Over several months, more than 100 archeologists are excavating the remains of 40,000 Londoners buried between 1788 and 1853 when the area served as an Anglican burial ground. Some estimates suggest as many as 45,000 skeletons could be found in the area that later became a park.

"It gives us this amazing chance to learn about our past in a way that we really haven't been able to before," Court said.

The scale of the project has proven unprecedented and controversial.

Hidden under a 10,000-square-metre white tent adjacent to the existing Euston station, the site is being transformed into the southern terminal of Britain's forthcoming High Speed 2 (HS2) rail network.

Lily Martin/CBC
Lily Martin/CBC

The first phase of the project will link London to Birmingham with a new 225-kilometre rail line. The journey, which currently takes one hour, 21 minutes, is expected to be reduced to just 49 minutes when the new trains start running in 2026.

Building the railway of the future first requires the unparalleled dig into the past.

Along the entire line, a total of 1,000 archeologists are working on 60 sites like the Euston dig. Other sites could reveal ancient relics of Roman-era England.

Human remains will be analyzed to better understand diets, diseases and lifestyles of the time period. Court, the lead archeologist, calls it "a huge logistical undertaking, but it's also a really interesting undertaking."

Jared Thomas/CBC
Jared Thomas/CBC

In London, the old burial ground known as St. James's Gardens had long become disused and was turned into a park at the end of the 19th century. By then, the British government had banned most burials within the capital.

Now, digging six to eight metres below street level has unearthed coffins made of wood and leather or lead. Archeologists have discovered human remains surprisingly intact.

Watch archeologists exhuming skeletons in northwest London.

A child's remains were found buried with a doll. Another coffin revealed someone buried with a wooden stake over their chest.

"We don't think it's a vampire," Court joked.

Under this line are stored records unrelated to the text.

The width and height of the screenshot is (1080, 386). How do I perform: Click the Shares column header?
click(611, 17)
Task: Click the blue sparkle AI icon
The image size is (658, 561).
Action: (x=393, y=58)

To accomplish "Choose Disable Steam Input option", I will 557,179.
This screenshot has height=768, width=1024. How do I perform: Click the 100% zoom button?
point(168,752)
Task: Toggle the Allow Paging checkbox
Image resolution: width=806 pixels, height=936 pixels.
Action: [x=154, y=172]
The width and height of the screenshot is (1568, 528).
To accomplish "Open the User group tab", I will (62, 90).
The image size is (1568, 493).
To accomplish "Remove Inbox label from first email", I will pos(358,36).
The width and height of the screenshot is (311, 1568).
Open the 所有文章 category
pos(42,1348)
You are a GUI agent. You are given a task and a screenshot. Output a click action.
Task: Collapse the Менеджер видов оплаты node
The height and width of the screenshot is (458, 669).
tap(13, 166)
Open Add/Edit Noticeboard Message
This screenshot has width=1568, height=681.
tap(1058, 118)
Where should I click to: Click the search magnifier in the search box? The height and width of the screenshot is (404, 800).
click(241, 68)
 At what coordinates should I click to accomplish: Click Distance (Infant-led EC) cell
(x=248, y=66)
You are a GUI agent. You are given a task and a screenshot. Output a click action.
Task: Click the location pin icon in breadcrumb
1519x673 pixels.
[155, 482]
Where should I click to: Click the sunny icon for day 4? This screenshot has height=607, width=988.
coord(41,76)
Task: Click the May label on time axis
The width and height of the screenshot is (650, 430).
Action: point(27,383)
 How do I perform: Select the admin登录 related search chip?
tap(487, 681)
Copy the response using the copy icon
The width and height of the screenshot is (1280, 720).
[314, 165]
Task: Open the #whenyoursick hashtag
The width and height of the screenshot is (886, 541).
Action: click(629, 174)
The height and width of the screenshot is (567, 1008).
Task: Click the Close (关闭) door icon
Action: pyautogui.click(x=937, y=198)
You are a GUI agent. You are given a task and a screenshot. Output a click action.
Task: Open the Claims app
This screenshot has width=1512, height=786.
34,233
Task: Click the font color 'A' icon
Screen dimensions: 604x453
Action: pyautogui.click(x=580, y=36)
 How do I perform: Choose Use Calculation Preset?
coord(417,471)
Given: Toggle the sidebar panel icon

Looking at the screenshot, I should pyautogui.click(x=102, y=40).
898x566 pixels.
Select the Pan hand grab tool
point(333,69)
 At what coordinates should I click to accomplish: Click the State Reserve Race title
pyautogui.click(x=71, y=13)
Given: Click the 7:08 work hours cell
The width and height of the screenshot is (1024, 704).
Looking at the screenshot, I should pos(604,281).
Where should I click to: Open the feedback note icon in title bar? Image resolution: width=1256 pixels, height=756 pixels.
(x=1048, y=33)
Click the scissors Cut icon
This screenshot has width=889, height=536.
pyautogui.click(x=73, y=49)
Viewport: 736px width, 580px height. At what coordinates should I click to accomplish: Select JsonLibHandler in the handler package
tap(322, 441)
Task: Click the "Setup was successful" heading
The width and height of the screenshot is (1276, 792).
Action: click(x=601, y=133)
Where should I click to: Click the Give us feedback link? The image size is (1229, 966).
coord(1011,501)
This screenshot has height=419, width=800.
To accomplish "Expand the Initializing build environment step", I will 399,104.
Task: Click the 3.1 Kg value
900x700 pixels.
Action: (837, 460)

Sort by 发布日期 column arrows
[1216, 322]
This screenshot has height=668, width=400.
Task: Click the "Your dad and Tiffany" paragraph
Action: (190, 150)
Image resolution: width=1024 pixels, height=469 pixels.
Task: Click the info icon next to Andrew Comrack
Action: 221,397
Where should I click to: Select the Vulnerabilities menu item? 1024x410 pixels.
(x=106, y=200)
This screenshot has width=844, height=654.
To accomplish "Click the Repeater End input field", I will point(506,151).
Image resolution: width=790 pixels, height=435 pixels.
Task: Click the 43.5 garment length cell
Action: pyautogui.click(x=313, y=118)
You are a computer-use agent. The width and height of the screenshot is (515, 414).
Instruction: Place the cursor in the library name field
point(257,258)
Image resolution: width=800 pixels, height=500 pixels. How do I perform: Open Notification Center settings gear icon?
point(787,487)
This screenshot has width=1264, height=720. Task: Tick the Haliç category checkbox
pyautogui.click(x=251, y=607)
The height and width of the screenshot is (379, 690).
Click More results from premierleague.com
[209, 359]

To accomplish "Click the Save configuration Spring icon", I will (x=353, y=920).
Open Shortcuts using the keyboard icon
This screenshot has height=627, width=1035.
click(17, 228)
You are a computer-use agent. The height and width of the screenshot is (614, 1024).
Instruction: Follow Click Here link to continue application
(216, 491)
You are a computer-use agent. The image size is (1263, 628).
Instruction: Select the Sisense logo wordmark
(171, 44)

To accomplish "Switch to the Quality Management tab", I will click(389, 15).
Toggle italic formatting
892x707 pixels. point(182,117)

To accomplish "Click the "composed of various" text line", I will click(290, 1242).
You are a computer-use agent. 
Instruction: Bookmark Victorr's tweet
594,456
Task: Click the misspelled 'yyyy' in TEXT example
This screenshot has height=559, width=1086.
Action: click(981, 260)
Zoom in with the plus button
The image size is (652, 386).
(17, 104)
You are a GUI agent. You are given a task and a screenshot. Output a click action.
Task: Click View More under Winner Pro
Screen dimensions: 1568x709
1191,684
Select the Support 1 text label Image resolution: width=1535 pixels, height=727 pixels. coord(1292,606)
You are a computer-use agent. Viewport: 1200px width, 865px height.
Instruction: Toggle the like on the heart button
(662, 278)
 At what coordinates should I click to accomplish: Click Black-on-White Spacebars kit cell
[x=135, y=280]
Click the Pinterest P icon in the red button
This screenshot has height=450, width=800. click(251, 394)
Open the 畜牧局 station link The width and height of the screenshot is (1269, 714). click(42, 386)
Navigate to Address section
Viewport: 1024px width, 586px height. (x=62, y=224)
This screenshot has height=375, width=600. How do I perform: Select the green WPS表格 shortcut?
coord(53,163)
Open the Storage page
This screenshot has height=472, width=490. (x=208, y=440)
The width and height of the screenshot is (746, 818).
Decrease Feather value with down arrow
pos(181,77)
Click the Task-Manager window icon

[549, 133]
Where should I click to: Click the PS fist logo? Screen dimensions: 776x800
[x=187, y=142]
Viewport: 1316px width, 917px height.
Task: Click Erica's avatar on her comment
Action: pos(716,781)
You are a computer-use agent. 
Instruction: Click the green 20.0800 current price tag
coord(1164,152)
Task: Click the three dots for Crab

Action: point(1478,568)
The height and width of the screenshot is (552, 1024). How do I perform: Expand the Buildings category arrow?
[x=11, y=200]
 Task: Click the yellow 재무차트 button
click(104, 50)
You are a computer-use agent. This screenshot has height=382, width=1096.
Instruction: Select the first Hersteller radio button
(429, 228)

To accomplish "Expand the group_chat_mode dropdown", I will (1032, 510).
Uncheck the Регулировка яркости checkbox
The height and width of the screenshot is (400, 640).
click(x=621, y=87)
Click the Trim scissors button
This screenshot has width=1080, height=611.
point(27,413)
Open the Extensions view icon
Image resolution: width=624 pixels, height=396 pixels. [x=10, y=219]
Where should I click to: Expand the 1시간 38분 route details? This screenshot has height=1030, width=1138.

James Christie, the British naval officer now best known for founding Christie's Auction House, was also interred at the site.

Lily Martin/CBC
Lily Martin/CBC

And archeologists were taken aback to find — and easily identify — the remains of Capt. Matthew Flinders, the first explorer to circumnavigate Australia, from 1801 to 1803. Flinders was also credited with giving the country its name. His remains were found with a breast plate bearing his name.

"Given the number of human remains at St. James's, we weren't confident that we were going to find him," said Helen Wass, head of heritage for HS2. Flinders was long believed to have been buried under Euston's platform 15.

'All about dignity and respect' for the dead

The huge operation, in the northwest London borough of Camden, has upset some neighbours, who wonder about the need to excavate the exact location where so many people were buried. The new tracks will run through where the burial ground was, but some people feel the new station could have been built elsewhere in London, somewhere that 40,000 or more bodies weren't buried.

At the dig site, project manager Caroline Raynor stressed in an interview with CBC News that all remains are being handled carefully. "It's all about dignity and respect for the people who are buried in the burial ground and that's the utmost driver for us here," she said.

HS2 is working with the Church of England to locate a site to rebury all the remains together.

Local resident Dorothea Hackman, however, called the project "incomprehensible" and said it represented "disturbing the dead for no particularly good reason.

Lily Martin/CBC
Lily Martin/CBC

"It's like discovering alcohol in a pub to discover that these people are buried in this graveyard," she said. "We knew they were buried in the graveyard."

Hackman is a member of Stop HS2, a campaign group whose 2017 petition to cancel the rail plan was posted on the official government website and attracted 29,843 signatures.

She and other critics also point to HS2's costs as a reason it should be called off. The government estimated in 2015 the project's total price tag would be £55.7 billion ($95.7 billion Cdn) but there are indications the costs have since ballooned.

Recent figures suggest just the land acquisitions for the project will cost about £5 billion (more than $8.5 billion), nearly five times the government-approved price tag of £1.1 billion ($1.9 billion).

A second phase of the project would see the high-speed line extended northward to Manchester and Leeds. If approved, the new portion of the network could be open to the public in 2033.

That leaves plenty of time for debate and archeological surprises along the way.